The refrigeration capacity of a refrigeration system is the product of the evaporators' enthalpy rise and the evaporators' mass flow rate. The measured capacity of refrigeration is often dimensioned in the unit of kW or BTU/h. Domestic and commercial refrigerators may be rated in kJ/s, or Btu/h of cooling. For commercial and industrial refrigeration systems, the kilowatt (kW) is the basic unit of refrigeration, except in North America, where both ton of refrigeration and BTU/h are used.

A refrigeration system's coefficient of performance (CoP) is very important in determining a system's overall efficiency. It is defined as refrigeration capacity in kW divided by the energy input in kW. While CoP is a very simple measure of performance, it is typically not used for industrial refrigeration in North America. Owners and manufacturers of these systems typically use performance factor (PF). A system's PF is defined as a system's energy input in horsepower divided by its refrigeration capacity in TR. Both CoP and PF can be applied to either the entire system or to system components.
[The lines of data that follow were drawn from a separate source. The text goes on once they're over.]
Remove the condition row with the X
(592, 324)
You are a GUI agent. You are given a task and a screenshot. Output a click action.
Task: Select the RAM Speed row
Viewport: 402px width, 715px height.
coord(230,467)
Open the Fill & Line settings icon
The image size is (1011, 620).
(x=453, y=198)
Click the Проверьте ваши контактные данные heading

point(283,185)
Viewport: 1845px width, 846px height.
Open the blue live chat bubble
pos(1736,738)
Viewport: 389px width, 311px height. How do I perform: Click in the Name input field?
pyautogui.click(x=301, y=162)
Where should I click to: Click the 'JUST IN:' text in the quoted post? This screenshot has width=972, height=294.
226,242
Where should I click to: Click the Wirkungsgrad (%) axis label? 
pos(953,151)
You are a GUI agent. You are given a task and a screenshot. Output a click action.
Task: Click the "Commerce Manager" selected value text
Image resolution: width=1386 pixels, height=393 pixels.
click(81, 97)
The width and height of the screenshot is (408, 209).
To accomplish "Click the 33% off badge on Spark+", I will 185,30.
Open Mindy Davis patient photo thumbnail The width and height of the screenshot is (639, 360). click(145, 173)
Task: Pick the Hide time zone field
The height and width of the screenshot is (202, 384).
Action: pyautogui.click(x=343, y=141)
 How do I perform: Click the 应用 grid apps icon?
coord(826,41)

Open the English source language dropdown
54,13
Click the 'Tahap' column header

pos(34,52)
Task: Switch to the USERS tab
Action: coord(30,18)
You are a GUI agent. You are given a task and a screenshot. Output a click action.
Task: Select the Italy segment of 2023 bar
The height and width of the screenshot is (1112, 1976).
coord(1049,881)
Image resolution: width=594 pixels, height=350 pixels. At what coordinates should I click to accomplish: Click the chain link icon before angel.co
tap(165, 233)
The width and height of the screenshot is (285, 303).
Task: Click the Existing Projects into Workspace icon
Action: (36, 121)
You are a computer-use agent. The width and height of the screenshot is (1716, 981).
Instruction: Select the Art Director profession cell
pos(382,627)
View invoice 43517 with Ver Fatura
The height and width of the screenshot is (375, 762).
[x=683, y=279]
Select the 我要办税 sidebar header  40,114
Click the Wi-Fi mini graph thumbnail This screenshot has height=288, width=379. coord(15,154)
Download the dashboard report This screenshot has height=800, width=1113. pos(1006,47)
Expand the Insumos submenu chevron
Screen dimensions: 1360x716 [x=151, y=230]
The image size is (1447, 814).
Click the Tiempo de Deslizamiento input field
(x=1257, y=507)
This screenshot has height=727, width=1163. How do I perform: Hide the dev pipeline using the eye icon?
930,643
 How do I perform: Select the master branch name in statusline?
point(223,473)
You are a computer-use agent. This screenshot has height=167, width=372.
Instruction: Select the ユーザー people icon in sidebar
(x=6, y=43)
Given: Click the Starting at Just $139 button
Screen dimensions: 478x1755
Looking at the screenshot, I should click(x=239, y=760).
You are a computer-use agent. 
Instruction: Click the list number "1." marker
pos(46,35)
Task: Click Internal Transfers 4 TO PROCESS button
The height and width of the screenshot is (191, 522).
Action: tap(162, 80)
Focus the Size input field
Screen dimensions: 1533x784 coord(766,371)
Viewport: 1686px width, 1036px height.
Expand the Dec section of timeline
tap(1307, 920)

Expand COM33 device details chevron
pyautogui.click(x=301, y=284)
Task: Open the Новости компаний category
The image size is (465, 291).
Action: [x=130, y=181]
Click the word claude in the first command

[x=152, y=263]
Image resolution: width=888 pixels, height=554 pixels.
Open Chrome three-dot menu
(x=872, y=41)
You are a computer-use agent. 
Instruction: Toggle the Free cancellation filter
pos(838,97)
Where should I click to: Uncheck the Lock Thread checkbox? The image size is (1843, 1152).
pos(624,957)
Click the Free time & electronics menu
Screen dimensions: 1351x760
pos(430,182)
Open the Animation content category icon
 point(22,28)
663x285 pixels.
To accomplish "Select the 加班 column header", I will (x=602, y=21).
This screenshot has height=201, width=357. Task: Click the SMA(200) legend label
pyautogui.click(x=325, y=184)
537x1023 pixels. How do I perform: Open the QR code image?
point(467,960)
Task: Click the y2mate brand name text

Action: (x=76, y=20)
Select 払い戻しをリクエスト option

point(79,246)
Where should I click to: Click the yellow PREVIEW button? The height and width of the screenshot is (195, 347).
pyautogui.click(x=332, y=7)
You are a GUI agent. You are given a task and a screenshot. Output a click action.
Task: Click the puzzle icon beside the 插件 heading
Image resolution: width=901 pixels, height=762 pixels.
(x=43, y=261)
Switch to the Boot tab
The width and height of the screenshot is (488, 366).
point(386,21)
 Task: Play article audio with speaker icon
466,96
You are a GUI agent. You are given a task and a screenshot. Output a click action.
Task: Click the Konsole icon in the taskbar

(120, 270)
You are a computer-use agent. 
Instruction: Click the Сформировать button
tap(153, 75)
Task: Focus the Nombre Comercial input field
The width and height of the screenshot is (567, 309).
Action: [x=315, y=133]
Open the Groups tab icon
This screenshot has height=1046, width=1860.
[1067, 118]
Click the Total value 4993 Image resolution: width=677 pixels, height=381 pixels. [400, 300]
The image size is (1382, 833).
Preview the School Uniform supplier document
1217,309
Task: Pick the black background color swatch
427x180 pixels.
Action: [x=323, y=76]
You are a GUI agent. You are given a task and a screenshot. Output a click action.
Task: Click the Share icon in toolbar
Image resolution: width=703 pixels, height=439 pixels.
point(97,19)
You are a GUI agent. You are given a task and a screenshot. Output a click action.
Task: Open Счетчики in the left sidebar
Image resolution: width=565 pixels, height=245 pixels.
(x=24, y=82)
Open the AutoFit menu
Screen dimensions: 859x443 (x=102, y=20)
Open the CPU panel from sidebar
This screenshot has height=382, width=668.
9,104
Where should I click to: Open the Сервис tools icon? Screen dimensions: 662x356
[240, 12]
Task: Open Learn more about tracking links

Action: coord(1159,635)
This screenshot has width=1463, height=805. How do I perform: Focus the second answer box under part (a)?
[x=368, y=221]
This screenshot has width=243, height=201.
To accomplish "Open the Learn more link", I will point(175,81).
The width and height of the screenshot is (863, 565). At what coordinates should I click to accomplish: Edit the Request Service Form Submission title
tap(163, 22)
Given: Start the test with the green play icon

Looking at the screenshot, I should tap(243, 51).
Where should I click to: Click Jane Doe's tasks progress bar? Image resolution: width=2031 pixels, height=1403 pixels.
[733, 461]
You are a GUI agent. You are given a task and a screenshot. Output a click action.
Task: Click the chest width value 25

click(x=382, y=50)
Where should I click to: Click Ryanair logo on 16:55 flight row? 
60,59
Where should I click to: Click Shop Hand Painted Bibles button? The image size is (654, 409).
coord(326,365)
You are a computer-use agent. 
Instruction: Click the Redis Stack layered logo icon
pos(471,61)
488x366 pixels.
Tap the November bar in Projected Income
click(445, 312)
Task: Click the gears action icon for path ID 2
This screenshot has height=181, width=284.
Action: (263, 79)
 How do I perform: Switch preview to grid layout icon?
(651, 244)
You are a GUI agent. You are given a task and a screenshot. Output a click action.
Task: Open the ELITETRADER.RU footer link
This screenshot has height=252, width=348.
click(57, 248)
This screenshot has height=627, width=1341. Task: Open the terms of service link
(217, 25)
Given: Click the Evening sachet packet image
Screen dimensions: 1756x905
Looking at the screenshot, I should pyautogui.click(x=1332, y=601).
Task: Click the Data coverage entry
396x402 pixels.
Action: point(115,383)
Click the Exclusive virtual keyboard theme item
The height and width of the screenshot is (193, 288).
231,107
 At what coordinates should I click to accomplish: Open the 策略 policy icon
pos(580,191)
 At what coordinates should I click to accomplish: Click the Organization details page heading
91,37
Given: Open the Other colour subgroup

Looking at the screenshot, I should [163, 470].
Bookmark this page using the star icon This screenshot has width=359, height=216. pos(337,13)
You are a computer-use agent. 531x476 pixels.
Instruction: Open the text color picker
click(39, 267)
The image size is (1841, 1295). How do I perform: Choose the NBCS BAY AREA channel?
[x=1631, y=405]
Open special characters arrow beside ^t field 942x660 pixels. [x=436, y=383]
For example, an individual compressor can be rated by comparing the energy needed to run the compressor versus the expected refrigeration capacity based on inlet volume flow rate. It is important to note that both CoP and PF for a refrigeration system are only defined at specific operating conditions, including temperatures and thermal loads. Moving away from the specified operating conditions can dramatically change a system's performance.

Air conditioning systems used in residential application typically use SEER (Seasonal Energy Efficiency Ratio)for the energy performance rating. Air conditioning systems for commercial application often use EER (Energy Efficiency Ratio) and IEER (Integrated Energy Efficiency Ratio) for the energy efficiency performance rating.